Degraded Availability of Memsource between 8:07 and 8:30 PM CET
Incident Report for Memsource
Postmortem

Introduction

On April 1st, 2020 between 8:07 PM and 8:30 PM CET, Memsource was unavailable for a small group of customers and some users may have noticed performance issues.

Timeline

8:07 PM CET: The CPU load on one load balancer gradually increased up to 100%.

8:09 PM CET: First alerts received by the 24x7 on-call engineering team. Connections started piling up on the load balancer and stopped passing new traffic.

8:17 PM CET: We received more monitoring alerts about requests taking too long, high backend failure rates, high load balancer CPU usage and Memsource service flapping.

8:20 PM CET: We identified the problem on the load balancer and redirected the traffic to a healthy one.
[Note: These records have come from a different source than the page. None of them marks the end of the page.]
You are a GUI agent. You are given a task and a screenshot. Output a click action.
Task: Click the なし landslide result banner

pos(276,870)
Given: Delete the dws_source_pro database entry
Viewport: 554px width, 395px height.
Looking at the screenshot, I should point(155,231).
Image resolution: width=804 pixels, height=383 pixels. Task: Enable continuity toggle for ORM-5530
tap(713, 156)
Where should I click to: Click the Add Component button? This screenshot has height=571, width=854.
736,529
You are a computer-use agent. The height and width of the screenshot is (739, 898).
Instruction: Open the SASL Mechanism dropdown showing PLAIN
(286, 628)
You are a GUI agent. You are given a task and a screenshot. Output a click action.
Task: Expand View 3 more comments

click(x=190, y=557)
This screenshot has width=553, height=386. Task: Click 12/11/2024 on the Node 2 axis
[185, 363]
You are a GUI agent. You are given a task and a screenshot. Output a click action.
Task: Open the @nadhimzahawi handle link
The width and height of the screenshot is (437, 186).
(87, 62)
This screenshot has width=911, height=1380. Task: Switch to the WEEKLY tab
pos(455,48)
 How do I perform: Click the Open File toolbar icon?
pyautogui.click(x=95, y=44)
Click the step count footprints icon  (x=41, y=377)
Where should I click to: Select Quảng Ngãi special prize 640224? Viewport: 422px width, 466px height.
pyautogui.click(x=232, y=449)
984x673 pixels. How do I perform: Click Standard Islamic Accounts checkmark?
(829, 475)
Most of the internal and external traffic started to be routed via the healthy load balancer within 60 seconds.

8:25 PM CET: We gathered data to later debug the problem and restarted the load balancer on the failing node.

8:30 PM CET: All monitored metrics returned to normal and alerts were cleared.

8:50 PM CET: The previously failed load balancer was returned to a pool.

Root Cause

The root cause was the HAProxy process on the failing load balancer consuming 100% CPU time without passing traffic.

Actions to Prevent Recurrence

To prevent occurrence of similar problems and improve reaction time:

  • We decreased TTL on our internal DNS records for quicker reaction.
  • We will update our DNS records to allow better load balancing and faster failover.
  • We will increase the sensitivity of most critical monitoring checks to be aware of such critical failures earlier.

Conclusion

Finally, we want to apologize. We know how critical our services are to our users. Memsource as a whole will do everything to learn from this incident and use it to drive improvements across our services.

Posted Apr 02, 2020 - 16:06 CEST

Resolved
Some of the Memsource components experienced slow response times. However, quick action was taken from the Memsource engineering team and the incident is now resolved.
Posted Apr 01, 2020 - 20:39 CEST
This incident affected: Memsource (SLA) (API, Editor for Web, Project Management).